Neha

You are right! This topic is inspired... no, not from anywhere else, but the latest Cadbury's advertisements. They have moved me so much that I am starting a little campaign of my own. And wouldn't I be so happy and excited if you all, my blogdosts, would join in with me too!!! That would simply multiply the joy infinitely! So, let's begin from Oct 1 and celebrate the month as the Joy of Giving month!!!

All we need to do is to give a small little gift to someone. This could be anyone... your parents, siblings, friends, colleagues, peers, the local general store wale uncle, a rickshaw puller...just about anyone.
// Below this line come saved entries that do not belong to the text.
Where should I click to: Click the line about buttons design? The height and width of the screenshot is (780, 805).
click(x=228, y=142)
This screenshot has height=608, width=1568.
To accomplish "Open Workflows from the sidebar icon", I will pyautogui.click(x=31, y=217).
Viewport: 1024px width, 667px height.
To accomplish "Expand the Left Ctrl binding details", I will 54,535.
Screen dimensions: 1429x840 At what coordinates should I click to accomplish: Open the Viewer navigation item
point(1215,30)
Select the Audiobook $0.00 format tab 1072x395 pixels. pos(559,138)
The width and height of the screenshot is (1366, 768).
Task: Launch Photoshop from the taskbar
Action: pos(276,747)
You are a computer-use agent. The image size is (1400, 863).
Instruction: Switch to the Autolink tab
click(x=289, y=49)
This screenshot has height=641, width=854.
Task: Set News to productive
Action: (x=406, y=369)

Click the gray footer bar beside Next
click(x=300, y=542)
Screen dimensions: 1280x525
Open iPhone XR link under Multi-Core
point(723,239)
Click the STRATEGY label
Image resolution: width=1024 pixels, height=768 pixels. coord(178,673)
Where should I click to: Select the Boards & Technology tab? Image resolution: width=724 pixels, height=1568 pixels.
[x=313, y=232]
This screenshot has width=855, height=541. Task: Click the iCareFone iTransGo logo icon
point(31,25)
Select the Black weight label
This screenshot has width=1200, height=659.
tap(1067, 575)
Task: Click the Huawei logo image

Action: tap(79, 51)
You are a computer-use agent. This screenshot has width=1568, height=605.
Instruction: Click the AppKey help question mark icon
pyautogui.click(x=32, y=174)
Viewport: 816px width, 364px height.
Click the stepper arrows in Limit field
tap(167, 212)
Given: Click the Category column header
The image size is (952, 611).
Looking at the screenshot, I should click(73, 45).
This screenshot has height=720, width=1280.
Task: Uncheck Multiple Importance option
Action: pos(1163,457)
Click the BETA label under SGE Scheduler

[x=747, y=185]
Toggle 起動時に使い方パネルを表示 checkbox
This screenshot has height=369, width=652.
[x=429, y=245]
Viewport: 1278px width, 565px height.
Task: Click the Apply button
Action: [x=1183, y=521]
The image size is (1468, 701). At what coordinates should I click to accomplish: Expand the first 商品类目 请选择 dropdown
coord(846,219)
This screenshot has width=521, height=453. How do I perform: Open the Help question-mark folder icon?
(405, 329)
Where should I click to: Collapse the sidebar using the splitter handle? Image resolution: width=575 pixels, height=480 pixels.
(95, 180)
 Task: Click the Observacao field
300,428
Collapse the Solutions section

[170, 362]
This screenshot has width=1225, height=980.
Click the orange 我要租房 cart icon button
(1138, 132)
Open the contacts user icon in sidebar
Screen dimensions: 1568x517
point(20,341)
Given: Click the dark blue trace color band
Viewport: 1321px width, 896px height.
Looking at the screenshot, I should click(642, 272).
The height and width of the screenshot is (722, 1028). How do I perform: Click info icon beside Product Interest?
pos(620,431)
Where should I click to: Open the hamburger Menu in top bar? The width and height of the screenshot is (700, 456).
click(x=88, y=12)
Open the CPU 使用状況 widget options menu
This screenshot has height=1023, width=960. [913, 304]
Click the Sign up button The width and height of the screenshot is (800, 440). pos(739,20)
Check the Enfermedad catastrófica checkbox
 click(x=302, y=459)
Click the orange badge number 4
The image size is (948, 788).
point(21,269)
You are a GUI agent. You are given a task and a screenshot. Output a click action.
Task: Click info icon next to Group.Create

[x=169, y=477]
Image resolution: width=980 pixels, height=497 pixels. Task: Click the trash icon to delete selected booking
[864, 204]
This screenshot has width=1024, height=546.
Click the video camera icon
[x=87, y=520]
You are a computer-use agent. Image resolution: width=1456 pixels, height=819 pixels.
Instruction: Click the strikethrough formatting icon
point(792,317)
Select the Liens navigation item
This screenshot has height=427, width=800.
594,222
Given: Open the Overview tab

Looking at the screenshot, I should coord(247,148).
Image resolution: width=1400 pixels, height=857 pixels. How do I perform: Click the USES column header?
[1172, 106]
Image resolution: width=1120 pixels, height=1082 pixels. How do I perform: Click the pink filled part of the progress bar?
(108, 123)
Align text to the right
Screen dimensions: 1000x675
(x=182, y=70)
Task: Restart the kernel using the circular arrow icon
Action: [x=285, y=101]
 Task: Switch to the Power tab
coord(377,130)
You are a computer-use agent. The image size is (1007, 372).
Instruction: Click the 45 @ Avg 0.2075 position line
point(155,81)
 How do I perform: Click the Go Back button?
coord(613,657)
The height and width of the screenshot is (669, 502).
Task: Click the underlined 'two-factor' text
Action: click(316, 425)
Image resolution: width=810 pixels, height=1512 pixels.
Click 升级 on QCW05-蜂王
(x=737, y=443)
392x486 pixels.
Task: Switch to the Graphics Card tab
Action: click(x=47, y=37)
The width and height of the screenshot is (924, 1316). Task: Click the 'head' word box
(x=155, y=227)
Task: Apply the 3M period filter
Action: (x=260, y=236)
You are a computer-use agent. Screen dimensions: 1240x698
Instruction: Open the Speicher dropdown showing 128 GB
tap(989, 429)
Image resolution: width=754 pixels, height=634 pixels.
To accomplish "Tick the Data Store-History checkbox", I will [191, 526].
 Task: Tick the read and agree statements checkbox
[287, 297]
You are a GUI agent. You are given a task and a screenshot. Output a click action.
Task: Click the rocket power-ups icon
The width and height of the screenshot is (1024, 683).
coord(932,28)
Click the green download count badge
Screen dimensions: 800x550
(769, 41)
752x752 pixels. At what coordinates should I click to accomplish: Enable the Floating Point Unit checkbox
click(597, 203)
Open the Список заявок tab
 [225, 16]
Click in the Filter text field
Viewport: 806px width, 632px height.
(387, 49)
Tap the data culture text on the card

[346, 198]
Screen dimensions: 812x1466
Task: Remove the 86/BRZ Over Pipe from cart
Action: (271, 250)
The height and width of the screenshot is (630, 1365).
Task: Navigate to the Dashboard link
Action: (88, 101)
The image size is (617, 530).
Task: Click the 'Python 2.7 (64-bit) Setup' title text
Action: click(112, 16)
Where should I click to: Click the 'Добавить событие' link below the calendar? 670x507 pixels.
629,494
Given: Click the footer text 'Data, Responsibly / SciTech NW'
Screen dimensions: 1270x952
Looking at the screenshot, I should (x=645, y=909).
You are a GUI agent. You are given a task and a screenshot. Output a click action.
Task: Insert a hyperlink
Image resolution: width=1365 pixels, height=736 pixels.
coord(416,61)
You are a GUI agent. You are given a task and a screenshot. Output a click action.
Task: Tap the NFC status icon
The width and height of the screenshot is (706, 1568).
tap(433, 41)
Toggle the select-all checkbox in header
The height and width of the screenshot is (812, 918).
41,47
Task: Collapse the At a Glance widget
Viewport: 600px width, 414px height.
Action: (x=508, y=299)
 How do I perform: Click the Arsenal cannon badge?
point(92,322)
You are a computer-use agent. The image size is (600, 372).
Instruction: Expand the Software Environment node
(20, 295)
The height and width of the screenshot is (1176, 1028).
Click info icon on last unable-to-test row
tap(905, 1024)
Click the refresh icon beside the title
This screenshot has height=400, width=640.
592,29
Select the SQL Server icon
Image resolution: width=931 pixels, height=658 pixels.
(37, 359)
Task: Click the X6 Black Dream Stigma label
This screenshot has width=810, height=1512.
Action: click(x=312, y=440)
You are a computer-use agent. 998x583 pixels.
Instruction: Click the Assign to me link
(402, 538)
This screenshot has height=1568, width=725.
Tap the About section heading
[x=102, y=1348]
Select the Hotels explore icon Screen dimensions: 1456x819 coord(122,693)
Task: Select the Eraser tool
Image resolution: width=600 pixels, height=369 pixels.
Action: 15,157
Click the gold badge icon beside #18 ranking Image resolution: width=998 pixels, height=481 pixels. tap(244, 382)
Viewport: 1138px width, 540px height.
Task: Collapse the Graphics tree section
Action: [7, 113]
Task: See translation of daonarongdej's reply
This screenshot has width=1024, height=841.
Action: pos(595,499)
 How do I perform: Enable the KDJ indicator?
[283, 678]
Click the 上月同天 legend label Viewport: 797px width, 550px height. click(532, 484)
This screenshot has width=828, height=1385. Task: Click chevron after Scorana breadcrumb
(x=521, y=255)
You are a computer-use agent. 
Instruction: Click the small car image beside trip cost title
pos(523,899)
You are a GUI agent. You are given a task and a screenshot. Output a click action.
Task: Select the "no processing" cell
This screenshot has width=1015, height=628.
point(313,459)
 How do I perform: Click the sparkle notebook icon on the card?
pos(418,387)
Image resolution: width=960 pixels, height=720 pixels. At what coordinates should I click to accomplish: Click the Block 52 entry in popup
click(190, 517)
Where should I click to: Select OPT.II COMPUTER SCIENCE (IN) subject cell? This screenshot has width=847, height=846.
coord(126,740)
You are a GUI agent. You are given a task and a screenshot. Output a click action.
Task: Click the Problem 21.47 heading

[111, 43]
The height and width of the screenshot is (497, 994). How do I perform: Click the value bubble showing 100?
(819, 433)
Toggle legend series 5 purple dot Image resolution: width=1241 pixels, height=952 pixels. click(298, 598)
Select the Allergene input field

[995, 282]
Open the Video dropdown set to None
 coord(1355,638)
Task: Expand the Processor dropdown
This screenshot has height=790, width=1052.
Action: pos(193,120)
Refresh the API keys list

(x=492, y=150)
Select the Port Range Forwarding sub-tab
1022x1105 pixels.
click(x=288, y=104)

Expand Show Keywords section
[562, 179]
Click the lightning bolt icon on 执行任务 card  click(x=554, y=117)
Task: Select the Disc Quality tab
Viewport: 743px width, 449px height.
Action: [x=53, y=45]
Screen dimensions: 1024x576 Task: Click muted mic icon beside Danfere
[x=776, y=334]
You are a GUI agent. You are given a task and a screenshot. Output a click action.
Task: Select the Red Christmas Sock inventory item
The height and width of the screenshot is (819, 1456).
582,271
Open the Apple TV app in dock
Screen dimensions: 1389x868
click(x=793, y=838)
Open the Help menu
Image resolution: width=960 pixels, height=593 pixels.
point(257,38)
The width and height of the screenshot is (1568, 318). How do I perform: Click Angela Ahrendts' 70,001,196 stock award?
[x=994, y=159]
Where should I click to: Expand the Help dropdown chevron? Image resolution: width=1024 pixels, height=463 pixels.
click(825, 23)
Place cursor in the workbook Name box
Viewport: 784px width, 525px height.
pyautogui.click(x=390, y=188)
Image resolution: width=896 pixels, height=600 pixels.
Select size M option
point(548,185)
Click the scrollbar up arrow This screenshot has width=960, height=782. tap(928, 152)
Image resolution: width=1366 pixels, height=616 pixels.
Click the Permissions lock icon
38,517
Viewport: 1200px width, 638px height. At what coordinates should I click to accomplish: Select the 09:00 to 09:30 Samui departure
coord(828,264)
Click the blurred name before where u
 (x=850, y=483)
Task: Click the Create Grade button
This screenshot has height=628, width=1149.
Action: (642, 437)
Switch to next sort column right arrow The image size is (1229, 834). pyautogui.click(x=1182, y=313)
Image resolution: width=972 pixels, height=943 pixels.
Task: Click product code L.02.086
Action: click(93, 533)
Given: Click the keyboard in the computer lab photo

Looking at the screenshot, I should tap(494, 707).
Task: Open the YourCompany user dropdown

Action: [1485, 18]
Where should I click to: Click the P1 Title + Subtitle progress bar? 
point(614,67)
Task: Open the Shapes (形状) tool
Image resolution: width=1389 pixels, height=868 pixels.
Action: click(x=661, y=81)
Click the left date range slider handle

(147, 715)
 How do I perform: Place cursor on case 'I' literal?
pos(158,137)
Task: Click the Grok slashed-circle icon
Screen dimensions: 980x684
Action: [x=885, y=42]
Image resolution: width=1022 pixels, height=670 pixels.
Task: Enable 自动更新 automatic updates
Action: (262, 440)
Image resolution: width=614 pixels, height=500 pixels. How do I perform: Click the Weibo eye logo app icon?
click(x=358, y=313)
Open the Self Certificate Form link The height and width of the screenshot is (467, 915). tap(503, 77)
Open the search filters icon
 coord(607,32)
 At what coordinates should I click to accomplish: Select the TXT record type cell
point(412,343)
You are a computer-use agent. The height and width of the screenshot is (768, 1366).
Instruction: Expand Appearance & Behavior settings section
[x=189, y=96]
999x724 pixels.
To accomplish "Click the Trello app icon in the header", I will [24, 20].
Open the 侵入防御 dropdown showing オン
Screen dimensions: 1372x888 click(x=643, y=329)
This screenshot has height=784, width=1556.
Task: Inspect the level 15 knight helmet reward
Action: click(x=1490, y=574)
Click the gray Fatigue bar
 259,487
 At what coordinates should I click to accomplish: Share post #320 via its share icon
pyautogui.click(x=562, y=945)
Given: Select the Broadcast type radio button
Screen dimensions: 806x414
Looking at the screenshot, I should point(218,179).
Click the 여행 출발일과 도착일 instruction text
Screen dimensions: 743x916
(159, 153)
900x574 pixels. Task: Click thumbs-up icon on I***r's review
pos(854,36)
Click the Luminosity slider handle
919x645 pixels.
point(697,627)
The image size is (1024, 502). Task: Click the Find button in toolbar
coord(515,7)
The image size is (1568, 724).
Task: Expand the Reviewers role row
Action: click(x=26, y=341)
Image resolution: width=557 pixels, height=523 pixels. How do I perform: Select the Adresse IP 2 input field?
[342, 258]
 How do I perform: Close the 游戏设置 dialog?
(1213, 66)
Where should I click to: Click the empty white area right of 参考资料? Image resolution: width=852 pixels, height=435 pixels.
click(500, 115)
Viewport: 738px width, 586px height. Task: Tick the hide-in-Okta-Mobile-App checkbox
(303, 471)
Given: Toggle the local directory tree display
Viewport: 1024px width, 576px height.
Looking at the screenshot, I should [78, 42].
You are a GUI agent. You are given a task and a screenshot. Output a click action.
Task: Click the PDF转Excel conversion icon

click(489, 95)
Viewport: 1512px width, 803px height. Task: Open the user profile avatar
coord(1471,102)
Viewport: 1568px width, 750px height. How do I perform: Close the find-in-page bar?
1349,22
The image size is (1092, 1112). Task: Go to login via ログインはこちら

Give them a sweet little thing and be rewarded with their smile.

But from all that you would know me, I'd never keep anything as simple as that (I know...that's the wicked me :)!) So the catch here is that your gift should be something you yourself like & value. So, all those clothes you were planning to get rid of or your old worn out utensils DO NOT count! And why this rule??? Simple - it's easy to part with things that have lost their value, but to gift something you like and treasure. Now, this could range from your favorite candy to your favorite pen!

I, for my part, am picking chocolates :). 1) It's a universally known fact that I am a chocoholic! 2) I've never liked to share my chocolate. In college, my slogan was - Chocolates & Boyfriend are NOT to be shared!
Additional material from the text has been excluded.